Introduction Hospice discussions with seriously ill patients should always take place in the context of the larger goals of care, using a step-wise approach. Fast Facts #82, 87, and 90 discuss the hospice benefit and regulations in more detail.

  1. Establish the setting
    • Ensure comfort and privacy; sit down next to the patient. Ask if family members or others should be present. Introduce the subject: I’d like to talk with you about the overall goals for your care.
  2. What does the patient understand?
    • Ask an open-ended question to elicit patient understanding about their current health situation. It is important to get the patient talking – if the doctor is doing all the talking, it is unlikely that the rest of the conversation will go well. Consider starting with phrases such as: What do you understand about your current health situation? Or, What have the doctors told you about your condition?
    • If the patient does not know/appreciate their current status this is time to review that information. An informed decision about hospice is only possible if the patient has a clear understanding of her or his illness and prognosis.
  3. What does the patient expect?
    • Next, ask the patient to consider the future. What do you expect in the future? What goals do you have for the time you have left—what is important to you? This step allows you to listen while the patient describes a real or imagined future. Most patients with advanced disease use this opening to voice their thoughts about dying—typically mentioning comfort, family, and home, as their goals of care. If there is a sharp discontinuity between what you expect and what the patient expects, this is the time to clarify. Listen carefully to the patient’s responses; most patients have thought a lot about dying, they only need permission to talk about what they have been thinking. Setting up the conversation in this way permits the physician to respond with clarifying and confirming comments such as: So what you’re saying is, you want to be as independent as possible and stay out of the hospital. Or, What you’ve said is, you don’t want to be a burden on your family.
  4. Discuss Hospice Care
    • Use language that the patient will understand; give information in small pieces. Never say, There’s nothing more we can do. “Nothing” is euphemistic and easily misinterpreted; to a patient “nothing” means abandonment. Summarize the patient’s goals as part of your introducing a discussion of hospice care: You’ve told me you want to be as independent and comfortable as possible. Hospice care is the best way I know to help you achieve those goals. Listen carefully to the response; patients often have a distorted view of hospice care, others have never heard the term. Ask what the term means to them; patients frequently describe hospice as a place to go to die or what you do when you give up. Probe for previous experiences or how they developed their point of view. Respond by describing hospice as A program that helps the patient and family achieve the goals you’ve just described; it’s a team of people that help meet the patient’s and family’s physical, psychological, social and spiritual needs. Offer to ask someone from the hospice program to meet with them to give information.
  5. Offer your recommendation
    • From what you’ve told me, I would recommend that hospice care begin so that I can do the best possible job in meeting the goals we discussed today. I think it would be best if we got hospice involved. Normalize your recommendation: I always ask hospice to get involved for my patients at this stage of their illness. Reinforce that entering hospice care does not mean that the patient can never return to the office or hospital for care, that the decision is revocable, and that the patient can continue seeing their current physicians.
  6. Respond to emotions
    • Strong emotions are common when discussing death. Typically the acute emotional response is brief. The most profound initial response a physician can make may be silence, providing a reassuring touch, and offering facial tissues (see Fast Fact #29).
  7. Establish a plan
  8. Summarize the plan: I’ll ask hospice representatives to come by to give information, then you and I can discuss it.

References

  1. von Gunten CF. Discussing Hospice Care. J Clin Oncol. 2002; 20:1419-1424.
  2. Casarett DJ, Quill TE. “I’m not ready for hospice”: Strategies for timely hospice discussions. Ann Int Med. 2007; 146:443-449.
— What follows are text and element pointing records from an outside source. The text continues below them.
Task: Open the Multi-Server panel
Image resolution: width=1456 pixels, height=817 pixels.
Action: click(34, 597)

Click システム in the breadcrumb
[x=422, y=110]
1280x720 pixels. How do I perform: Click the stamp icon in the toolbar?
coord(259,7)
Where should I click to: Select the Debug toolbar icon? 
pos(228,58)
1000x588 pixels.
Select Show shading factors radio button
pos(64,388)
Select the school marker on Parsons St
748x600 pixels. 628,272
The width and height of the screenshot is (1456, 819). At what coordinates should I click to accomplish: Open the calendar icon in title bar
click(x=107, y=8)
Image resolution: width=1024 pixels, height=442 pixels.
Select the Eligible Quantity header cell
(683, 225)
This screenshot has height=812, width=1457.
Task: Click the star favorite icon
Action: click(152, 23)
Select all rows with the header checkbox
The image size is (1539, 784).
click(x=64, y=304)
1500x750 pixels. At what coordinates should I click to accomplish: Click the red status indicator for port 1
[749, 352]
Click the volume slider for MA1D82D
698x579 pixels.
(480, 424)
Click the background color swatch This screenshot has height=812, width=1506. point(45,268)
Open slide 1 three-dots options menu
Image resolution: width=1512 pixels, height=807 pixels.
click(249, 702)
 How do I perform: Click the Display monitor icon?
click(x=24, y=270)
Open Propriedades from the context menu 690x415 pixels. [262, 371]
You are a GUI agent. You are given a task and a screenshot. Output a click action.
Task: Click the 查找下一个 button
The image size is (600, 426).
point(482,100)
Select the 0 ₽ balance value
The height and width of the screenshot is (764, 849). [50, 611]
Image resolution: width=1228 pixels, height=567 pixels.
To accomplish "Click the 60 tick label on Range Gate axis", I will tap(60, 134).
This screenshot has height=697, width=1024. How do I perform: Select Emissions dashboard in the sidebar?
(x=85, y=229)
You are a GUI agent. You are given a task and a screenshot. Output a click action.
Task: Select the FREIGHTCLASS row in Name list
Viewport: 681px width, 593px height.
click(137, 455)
Fast Facts and Concepts are edited by Drew A. Rosielle MD, Palliative Care Center, Medical College of Wisconsin. For more information write to: drosiell@mcw.edu. More information, as well as the complete set of Fast Facts, are available at EPERC: www.eperc.mcw.edu.

Version History: This Fast Fact was originally edited by David E Weissman MD. 2nd Edition published July 2005. Current version re-copy-edited March 2009; references updated.

Copyright/Referencing Information: Users are free to download and distribute Fast Facts for educational purposes only. von Gunten CF. Discussing Hospice, 2nd Edition. Fast Facts and Concepts. July 2005; 38. Available at: http://www.eperc.mcw.edu/EPERC/FastFactsIndex/ff_038.htm.

Disclaimer: Fast Facts and Concepts provide educational information. This information is not medical advice. Health care providers should exercise their own independent clinical judgment. Some Fast Facts cite the use of a product in a dosage, for an indication, or in a manner other than that recommended in the product labeling. Accordingly, the official prescribing information should be consulted before any such product is used.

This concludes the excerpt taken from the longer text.